• _THE PROBLEM_
Only a number is wanted here: how many lines in the entries below contain the word "emoji".

[Records from a data collection]
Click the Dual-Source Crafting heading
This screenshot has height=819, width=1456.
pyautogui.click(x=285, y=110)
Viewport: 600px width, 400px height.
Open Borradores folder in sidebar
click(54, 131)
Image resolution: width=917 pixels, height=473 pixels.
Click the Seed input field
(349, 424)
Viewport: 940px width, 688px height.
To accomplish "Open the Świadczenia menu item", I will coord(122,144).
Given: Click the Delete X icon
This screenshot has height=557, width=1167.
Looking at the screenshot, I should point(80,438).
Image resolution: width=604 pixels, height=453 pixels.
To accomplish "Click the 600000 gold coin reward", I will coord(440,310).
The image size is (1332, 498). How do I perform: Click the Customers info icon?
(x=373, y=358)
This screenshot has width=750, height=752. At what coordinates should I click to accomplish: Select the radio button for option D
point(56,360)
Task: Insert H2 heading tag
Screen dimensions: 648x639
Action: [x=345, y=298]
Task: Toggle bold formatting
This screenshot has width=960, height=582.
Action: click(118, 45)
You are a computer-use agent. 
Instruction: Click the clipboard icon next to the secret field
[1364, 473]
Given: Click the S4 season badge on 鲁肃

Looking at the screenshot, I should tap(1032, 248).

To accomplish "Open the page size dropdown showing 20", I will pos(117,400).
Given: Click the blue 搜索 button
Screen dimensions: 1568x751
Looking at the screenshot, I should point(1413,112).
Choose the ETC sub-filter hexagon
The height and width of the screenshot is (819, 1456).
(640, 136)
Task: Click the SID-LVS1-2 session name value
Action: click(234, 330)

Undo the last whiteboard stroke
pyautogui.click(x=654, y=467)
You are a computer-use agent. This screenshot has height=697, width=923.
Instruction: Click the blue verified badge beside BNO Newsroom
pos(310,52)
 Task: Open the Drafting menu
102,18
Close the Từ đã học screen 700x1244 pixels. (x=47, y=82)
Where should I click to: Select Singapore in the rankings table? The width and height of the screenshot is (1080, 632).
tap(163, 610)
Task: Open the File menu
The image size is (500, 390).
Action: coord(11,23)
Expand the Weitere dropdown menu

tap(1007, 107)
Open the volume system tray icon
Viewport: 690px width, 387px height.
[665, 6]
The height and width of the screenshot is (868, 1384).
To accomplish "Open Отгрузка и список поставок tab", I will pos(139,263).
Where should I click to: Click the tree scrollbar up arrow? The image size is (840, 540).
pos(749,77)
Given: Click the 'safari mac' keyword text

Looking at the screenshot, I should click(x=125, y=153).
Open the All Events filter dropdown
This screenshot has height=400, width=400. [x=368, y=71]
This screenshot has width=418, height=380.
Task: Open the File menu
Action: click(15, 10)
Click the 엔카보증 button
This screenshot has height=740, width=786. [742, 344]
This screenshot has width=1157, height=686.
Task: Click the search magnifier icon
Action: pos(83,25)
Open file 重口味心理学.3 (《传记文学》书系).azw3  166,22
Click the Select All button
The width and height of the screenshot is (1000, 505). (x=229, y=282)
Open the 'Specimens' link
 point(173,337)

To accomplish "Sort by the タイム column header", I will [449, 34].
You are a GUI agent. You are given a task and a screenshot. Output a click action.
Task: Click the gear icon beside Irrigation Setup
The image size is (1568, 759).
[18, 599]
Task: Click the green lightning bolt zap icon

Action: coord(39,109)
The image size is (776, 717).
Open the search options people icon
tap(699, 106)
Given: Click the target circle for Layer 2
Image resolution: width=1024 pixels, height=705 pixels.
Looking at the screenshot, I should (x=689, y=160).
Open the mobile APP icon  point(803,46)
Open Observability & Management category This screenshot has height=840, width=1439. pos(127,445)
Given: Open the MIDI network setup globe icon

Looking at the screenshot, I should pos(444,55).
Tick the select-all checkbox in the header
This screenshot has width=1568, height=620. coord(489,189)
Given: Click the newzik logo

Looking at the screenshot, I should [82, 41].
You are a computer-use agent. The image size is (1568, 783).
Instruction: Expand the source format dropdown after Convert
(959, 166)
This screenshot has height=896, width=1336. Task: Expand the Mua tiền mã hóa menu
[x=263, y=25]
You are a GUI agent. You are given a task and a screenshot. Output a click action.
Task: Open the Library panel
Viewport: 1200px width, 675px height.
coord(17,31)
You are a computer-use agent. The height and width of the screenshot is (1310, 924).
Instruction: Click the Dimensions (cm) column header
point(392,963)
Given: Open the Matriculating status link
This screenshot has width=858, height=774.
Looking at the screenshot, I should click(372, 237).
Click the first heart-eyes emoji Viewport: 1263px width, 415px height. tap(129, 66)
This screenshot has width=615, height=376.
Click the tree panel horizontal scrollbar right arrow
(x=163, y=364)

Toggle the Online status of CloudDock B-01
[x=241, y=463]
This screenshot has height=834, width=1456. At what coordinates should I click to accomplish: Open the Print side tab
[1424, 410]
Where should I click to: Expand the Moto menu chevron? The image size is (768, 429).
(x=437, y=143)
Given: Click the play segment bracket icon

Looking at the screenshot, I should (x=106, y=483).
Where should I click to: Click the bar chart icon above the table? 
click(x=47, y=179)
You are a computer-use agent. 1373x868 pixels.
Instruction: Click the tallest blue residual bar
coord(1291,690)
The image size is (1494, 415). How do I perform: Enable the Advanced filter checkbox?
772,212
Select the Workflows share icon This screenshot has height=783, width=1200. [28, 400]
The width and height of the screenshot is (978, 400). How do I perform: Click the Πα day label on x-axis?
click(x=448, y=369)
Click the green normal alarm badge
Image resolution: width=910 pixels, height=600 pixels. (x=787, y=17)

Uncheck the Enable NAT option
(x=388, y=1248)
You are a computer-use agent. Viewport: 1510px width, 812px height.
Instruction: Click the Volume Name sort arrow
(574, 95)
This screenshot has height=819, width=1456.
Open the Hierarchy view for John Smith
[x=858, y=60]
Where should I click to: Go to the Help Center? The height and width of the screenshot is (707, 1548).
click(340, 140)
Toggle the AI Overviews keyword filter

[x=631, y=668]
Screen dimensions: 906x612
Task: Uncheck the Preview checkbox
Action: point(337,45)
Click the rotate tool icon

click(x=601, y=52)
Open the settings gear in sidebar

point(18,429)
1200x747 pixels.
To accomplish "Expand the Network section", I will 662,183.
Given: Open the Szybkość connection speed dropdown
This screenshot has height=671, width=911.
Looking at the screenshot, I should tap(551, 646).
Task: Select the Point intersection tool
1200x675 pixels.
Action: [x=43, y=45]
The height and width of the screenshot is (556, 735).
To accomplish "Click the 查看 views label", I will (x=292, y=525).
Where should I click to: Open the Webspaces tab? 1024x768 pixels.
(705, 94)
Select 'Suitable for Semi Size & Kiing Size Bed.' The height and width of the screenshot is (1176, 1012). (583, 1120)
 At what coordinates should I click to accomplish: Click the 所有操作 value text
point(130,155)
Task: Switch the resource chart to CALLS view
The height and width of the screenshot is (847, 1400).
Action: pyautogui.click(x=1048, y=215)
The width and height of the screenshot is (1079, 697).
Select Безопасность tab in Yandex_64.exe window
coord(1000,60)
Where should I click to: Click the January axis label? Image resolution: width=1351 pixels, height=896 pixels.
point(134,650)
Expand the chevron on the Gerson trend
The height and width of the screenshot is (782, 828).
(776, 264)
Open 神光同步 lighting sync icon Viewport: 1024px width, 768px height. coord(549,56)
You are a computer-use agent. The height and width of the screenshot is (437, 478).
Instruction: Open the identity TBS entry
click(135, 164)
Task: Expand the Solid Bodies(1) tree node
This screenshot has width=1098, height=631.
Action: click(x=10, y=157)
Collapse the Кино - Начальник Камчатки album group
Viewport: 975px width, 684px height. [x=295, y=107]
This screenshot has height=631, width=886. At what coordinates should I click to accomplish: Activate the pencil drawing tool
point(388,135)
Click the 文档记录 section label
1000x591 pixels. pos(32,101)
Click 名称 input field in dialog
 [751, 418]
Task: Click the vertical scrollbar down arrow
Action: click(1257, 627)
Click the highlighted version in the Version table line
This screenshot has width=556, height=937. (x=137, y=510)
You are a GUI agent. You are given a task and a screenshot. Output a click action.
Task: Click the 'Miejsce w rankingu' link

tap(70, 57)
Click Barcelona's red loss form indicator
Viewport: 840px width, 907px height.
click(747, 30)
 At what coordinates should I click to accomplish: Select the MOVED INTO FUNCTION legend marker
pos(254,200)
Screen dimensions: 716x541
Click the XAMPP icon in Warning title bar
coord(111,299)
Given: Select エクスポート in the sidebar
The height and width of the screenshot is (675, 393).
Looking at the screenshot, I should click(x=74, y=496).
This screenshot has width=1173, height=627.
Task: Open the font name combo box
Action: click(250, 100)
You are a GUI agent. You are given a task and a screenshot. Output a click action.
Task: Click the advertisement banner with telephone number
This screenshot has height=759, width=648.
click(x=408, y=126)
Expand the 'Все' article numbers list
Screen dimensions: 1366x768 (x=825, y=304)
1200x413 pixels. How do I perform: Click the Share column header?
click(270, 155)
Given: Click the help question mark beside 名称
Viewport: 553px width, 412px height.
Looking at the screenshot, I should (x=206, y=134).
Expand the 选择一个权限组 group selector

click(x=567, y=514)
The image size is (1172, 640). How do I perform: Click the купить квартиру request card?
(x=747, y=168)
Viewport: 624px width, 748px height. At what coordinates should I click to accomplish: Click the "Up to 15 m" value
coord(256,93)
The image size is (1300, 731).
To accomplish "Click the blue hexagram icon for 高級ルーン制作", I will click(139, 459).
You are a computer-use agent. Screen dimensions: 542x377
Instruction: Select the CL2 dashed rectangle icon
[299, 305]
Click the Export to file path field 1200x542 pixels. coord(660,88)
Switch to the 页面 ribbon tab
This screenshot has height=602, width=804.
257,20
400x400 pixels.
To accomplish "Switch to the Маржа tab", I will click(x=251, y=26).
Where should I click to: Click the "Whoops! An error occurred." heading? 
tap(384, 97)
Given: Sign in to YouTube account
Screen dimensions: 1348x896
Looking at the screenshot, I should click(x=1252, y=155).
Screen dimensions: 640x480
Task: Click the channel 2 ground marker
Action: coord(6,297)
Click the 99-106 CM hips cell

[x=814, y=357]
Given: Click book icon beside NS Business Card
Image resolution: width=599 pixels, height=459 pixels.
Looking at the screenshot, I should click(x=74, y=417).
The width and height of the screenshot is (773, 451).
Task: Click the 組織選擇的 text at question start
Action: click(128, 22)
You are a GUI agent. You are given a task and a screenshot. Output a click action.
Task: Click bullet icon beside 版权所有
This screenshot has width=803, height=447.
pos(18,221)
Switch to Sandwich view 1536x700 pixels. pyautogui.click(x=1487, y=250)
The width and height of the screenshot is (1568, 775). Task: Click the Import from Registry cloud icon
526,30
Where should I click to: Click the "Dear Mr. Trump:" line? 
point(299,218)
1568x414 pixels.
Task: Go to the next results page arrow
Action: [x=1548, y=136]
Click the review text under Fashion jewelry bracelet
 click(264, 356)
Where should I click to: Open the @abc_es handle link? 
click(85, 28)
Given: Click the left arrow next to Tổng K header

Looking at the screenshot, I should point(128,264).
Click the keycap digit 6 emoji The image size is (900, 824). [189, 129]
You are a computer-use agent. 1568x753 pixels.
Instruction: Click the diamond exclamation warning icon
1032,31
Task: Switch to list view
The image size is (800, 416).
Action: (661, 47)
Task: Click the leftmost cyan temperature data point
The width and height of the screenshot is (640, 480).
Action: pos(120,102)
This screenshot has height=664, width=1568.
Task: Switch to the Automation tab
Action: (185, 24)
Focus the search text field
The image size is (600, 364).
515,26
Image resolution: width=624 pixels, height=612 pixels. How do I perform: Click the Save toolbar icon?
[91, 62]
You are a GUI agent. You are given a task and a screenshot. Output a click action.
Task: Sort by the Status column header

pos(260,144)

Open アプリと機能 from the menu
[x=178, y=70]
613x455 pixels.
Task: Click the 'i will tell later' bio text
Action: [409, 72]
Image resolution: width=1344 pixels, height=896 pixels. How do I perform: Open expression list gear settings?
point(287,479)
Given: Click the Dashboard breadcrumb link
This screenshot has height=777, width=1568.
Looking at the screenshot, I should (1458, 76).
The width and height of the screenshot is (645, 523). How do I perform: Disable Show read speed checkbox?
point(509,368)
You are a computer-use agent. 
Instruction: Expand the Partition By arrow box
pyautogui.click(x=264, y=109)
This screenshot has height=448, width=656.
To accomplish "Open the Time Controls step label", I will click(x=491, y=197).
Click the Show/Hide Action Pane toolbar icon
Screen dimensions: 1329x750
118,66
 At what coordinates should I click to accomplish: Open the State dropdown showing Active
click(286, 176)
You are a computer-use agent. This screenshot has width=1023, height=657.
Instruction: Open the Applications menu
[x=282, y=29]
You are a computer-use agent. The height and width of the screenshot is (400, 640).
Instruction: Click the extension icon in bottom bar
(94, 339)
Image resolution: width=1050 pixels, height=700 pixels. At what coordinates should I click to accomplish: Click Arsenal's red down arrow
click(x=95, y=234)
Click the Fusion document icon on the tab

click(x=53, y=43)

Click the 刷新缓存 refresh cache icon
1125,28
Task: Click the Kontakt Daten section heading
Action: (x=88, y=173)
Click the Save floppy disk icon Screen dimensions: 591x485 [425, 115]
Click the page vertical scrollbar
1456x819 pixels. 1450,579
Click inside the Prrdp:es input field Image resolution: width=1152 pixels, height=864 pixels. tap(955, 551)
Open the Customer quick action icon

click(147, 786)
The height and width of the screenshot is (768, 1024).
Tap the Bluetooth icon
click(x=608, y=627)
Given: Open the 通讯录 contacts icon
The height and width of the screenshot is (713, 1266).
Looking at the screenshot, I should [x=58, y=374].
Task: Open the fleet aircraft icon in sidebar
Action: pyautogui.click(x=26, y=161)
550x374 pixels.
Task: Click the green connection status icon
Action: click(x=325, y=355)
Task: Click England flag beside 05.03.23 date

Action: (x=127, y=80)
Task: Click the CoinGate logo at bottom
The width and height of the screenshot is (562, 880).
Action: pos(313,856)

• _RESULT_
2